[Task description] Present the rows below as a numbered list, omitting any blank lines.

>> begin Input

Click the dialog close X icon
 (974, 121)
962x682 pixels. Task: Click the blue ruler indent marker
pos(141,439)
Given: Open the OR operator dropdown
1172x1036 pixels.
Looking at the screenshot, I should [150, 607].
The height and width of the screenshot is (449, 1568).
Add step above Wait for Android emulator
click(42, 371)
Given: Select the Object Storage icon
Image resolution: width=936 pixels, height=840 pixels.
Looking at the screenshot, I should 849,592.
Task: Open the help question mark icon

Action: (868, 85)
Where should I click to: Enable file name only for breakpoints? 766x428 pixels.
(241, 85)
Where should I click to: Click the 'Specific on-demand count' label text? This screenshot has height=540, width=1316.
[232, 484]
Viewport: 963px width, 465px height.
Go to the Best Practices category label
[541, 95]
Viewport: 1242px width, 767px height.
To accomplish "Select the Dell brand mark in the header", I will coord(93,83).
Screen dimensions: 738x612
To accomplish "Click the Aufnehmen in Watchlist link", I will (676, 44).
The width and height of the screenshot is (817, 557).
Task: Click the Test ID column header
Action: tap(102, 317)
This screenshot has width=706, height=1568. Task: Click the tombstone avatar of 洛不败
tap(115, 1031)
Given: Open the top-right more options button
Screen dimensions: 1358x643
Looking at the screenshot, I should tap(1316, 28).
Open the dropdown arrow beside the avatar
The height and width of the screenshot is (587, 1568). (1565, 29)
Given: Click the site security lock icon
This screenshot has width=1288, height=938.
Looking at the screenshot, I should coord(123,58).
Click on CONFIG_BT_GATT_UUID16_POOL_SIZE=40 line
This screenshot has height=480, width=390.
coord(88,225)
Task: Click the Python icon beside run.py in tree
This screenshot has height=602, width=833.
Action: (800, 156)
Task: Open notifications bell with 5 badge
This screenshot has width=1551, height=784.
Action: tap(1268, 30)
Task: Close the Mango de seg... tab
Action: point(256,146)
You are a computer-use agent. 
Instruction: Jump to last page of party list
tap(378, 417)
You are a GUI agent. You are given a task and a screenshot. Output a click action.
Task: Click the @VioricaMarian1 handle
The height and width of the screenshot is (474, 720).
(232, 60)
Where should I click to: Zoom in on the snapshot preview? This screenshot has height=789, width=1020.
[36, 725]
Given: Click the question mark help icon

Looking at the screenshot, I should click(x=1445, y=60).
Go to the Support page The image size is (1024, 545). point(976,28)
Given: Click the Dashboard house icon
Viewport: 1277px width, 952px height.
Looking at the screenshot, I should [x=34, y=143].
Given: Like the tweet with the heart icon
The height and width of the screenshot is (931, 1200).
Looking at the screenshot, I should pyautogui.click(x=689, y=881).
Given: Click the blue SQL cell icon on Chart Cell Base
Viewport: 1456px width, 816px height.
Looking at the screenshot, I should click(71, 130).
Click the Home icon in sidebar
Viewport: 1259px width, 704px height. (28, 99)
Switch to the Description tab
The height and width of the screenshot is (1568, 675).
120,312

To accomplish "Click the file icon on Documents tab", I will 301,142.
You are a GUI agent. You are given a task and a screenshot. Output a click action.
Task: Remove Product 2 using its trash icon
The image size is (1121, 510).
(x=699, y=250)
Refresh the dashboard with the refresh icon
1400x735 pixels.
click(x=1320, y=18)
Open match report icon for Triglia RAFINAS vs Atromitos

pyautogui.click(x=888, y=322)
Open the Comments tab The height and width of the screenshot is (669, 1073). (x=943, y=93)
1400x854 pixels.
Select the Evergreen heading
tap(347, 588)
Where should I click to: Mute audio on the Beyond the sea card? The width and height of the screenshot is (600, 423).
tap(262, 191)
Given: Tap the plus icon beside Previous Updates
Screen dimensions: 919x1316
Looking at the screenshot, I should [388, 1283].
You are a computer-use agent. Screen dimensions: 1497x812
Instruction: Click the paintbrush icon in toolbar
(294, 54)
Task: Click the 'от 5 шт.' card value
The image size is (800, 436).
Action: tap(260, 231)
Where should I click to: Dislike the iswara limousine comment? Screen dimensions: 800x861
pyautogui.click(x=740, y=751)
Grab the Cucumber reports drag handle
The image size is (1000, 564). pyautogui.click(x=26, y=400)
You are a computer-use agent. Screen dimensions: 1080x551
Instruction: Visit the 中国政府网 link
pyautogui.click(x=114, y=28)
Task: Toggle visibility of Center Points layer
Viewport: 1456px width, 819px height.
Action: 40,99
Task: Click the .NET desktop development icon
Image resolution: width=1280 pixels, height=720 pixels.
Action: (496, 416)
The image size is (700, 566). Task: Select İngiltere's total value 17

>> end Input

[Output of the exercise]
1. Click the dialog close X icon
2.  (974, 121)
3. 962x682 pixels. Task: Click the blue ruler indent marker
4. pos(141,439)
5. Given: Open the OR operator dropdown
6. 1172x1036 pixels.
7. Looking at the screenshot, I should [150, 607].
8. The height and width of the screenshot is (449, 1568).
9. Add step above Wait for Android emulator
10. click(42, 371)
11. Given: Select the Object Storage icon
12. Image resolution: width=936 pixels, height=840 pixels.
13. Looking at the screenshot, I should 849,592.
14. Task: Open the help question mark icon
15. Action: (868, 85)
16. Where should I click to: Enable file name only for breakpoints? 766x428 pixels.
17. (241, 85)
18. Where should I click to: Click the 'Specific on-demand count' label text? This screenshot has height=540, width=1316.
19. [232, 484]
20. Viewport: 963px width, 465px height.
21. Go to the Best Practices category label
22. [541, 95]
23. Viewport: 1242px width, 767px height.
24. To accomplish "Select the Dell brand mark in the header", I will coord(93,83).
25. Screen dimensions: 738x612
26. To accomplish "Click the Aufnehmen in Watchlist link", I will (676, 44).
27. The width and height of the screenshot is (817, 557).
28. Task: Click the Test ID column header
29. Action: tap(102, 317)
30. This screenshot has width=706, height=1568. Task: Click the tombstone avatar of 洛不败
31. tap(115, 1031)
32. Given: Open the top-right more options button
33. Screen dimensions: 1358x643
34. Looking at the screenshot, I should tap(1316, 28).
35. Open the dropdown arrow beside the avatar
36. The height and width of the screenshot is (587, 1568). (1565, 29)
37. Given: Click the site security lock icon
38. This screenshot has width=1288, height=938.
39. Looking at the screenshot, I should coord(123,58).
40. Click on CONFIG_BT_GATT_UUID16_POOL_SIZE=40 line
41. This screenshot has height=480, width=390.
42. coord(88,225)
43. Task: Click the Python icon beside run.py in tree
44. This screenshot has height=602, width=833.
45. Action: (800, 156)
46. Task: Open notifications bell with 5 badge
47. This screenshot has width=1551, height=784.
48. Action: tap(1268, 30)
49. Task: Close the Mango de seg... tab
50. Action: point(256,146)
51. You are a computer-use agent. 
52. Instruction: Jump to last page of party list
53. tap(378, 417)
54. You are a GUI agent. You are given a task and a screenshot. Output a click action.
55. Task: Click the @VioricaMarian1 handle
56. The height and width of the screenshot is (474, 720).
57. (232, 60)
58. Where should I click to: Zoom in on the snapshot preview? This screenshot has height=789, width=1020.
59. [36, 725]
60. Given: Click the question mark help icon
61. Looking at the screenshot, I should click(x=1445, y=60).
62. Go to the Support page The image size is (1024, 545). point(976,28)
63. Given: Click the Dashboard house icon
64. Viewport: 1277px width, 952px height.
65. Looking at the screenshot, I should [x=34, y=143].
66. Given: Like the tweet with the heart icon
67. The height and width of the screenshot is (931, 1200).
68. Looking at the screenshot, I should pyautogui.click(x=689, y=881).
69. Given: Click the blue SQL cell icon on Chart Cell Base
70. Viewport: 1456px width, 816px height.
71. Looking at the screenshot, I should click(71, 130).
72. Click the Home icon in sidebar
73. Viewport: 1259px width, 704px height. (28, 99)
74. Switch to the Description tab
75. The height and width of the screenshot is (1568, 675).
76. 120,312
77. To accomplish "Click the file icon on Documents tab", I will 301,142.
78. You are a GUI agent. You are given a task and a screenshot. Output a click action.
79. Task: Remove Product 2 using its trash icon
80. The image size is (1121, 510).
81. (x=699, y=250)
82. Refresh the dashboard with the refresh icon
83. 1400x735 pixels.
84. click(x=1320, y=18)
85. Open match report icon for Triglia RAFINAS vs Atromitos
86. pyautogui.click(x=888, y=322)
87. Open the Comments tab The height and width of the screenshot is (669, 1073). (x=943, y=93)
88. 1400x854 pixels.
89. Select the Evergreen heading
90. tap(347, 588)
91. Where should I click to: Mute audio on the Beyond the sea card? The width and height of the screenshot is (600, 423).
92. tap(262, 191)
93. Given: Tap the plus icon beside Previous Updates
94. Screen dimensions: 919x1316
95. Looking at the screenshot, I should [388, 1283].
96. You are a computer-use agent. Screen dimensions: 1497x812
97. Instruction: Click the paintbrush icon in toolbar
98. (294, 54)
99. Task: Click the 'от 5 шт.' card value
100. The image size is (800, 436).
101. Action: tap(260, 231)
102. Where should I click to: Dislike the iswara limousine comment? Screen dimensions: 800x861
103. pyautogui.click(x=740, y=751)
104. Grab the Cucumber reports drag handle
105. The image size is (1000, 564). pyautogui.click(x=26, y=400)
106. You are a computer-use agent. Screen dimensions: 1080x551
107. Instruction: Visit the 中国政府网 link
108. pyautogui.click(x=114, y=28)
109. Task: Toggle visibility of Center Points layer
110. Viewport: 1456px width, 819px height.
111. Action: 40,99
112. Task: Click the .NET desktop development icon
113. Image resolution: width=1280 pixels, height=720 pixels.
114. Action: (496, 416)
115. The image size is (700, 566). Task: Select İngiltere's total value 17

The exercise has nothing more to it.